September 4 2014 11:50 PM, "Craig Lewis" <clewis at centraldesktop.com> wrote: 
> On Thu, Sep 4, 2014 at 9:21 AM, Dan Van Der Ster <daniel.vanderster at cern.ch> wrote:
> 
>> 1) How often are DC S3700's failing in your deployments?
> 
> None of mine have failed yet.  I am planning to monitor the wear level indicator, and preemptively
> replace any SSDs that go below 10%.  Manually flushing the journal, replacing the SSD, and building
> a new journal is much faster than backfilling all the dependent OSDs.
> 

That's good to know. I would plan similarly for the wear out. But I want to also prepare for catastrophic failures -- in the past we've had SSDs just disappear like a device unplug. Those were older OCZ's though...

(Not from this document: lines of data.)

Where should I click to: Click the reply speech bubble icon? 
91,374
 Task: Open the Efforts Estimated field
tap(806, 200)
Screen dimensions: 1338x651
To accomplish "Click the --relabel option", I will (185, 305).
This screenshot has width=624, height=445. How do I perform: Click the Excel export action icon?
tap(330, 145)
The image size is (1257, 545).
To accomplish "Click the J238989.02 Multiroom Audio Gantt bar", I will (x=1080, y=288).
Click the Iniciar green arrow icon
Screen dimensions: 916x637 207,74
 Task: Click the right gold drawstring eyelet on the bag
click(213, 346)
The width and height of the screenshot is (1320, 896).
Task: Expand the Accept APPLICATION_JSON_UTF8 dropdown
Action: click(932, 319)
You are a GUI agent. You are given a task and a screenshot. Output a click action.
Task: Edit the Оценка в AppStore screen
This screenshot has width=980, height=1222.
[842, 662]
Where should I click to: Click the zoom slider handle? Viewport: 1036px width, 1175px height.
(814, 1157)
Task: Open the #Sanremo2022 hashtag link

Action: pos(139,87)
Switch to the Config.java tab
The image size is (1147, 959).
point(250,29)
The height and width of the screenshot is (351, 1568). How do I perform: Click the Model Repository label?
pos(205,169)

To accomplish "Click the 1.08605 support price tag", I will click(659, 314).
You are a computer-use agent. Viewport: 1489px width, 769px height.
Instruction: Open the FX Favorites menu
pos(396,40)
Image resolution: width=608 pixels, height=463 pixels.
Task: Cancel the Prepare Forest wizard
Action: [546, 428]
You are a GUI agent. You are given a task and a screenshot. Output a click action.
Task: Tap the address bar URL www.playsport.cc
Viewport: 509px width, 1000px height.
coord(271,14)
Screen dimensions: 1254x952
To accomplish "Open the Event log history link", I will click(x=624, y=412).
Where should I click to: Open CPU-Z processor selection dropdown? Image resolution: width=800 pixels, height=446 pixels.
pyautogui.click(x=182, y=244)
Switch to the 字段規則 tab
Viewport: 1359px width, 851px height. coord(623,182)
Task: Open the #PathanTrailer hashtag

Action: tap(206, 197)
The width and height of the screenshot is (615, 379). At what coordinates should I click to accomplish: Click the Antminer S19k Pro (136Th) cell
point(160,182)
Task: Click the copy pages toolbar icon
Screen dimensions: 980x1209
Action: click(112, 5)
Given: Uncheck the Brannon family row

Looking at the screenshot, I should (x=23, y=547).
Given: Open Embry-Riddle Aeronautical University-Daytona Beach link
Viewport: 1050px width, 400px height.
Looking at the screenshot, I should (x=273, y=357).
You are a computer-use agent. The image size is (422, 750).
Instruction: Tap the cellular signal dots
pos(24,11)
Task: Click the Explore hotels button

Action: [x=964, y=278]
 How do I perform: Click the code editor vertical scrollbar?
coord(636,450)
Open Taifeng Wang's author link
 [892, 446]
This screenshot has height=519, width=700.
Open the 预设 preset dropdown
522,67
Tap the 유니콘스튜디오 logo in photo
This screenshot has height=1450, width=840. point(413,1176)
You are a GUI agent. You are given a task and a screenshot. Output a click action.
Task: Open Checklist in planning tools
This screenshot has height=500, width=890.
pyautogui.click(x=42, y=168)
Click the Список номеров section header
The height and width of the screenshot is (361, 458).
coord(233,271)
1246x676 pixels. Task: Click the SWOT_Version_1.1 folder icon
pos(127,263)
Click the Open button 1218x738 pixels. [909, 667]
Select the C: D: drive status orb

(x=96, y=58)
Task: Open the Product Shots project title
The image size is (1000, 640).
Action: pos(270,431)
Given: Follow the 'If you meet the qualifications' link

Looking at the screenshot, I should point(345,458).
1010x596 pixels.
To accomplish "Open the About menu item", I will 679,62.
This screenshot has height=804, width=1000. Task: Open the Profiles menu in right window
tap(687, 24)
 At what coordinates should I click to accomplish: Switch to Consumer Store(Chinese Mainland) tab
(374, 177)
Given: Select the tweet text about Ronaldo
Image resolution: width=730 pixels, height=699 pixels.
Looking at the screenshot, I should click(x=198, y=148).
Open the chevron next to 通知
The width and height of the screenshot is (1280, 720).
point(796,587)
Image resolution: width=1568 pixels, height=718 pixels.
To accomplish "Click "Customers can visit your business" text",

>> 2) If you have SSD journals at a ratio of 1 to 4 or 5, how painful is the backfilling which
> results
>> from an SSD failure? Have you considered tricks like increasing the down out interval so
>> backfilling doesn?t happen in this case (leaving time for the SSD to be replaced)?
> 
> Replacing a failed SSD won't help your backfill.  I haven't actually tested it, but I'm pretty sure
> that losing the journal effectively corrupts your OSDs.  I don't know what steps are required to
> complete this operation, but it wouldn't surprise me if you need to re-format the OSD.

I'm really curious about this point. When we lose a journal, isn't it just the current write that would fail? Recent writes should be already written (buffered) to the filestore, then flushed out by the kernel eventually and thus should be persisted. And the failing write that took out the journal, well that would failover to another OSD.

So I had assumed that re-using that filestore with a newly prepared (empty) journal would be ok.

>> Next, I wonder how people with puppet/chef/? are handling the creation/re-creation of the SSD
>> devices. Are you just wiping and rebuilding all the dependent OSDs completely when the journal
> dev
>> fails? I?m not keen on puppetizing the re-creation of journals for OSDs...
> 
> So far, I'm doing my disk zapping manually.  Automatically zapping disks makes me nervous.  :-)
> 
> I'm of the opinion that you shouldn't automate something until you'll save time versus doing by
> hand.  My cluster is small enough that it's faster to do it manually.

I have the single platter situation puppetized and drive replacements already automated.

But moving to multi-devices breaks my simple manifests. I'm still working out how best to map OSDs to a given SSD journal partition. And then to find the correct one when I'm replacing devices.

>> We also have this crazy idea of failing over to a local journal file in case an SSD fails. In
> this
>> model, when an SSD fails we?d quickly create a new journal either on another SSD or on the local
>> OSD filesystem, then restart the OSDs before backfilling started. Thoughts?
> 
> See #2.

Cheers, Dan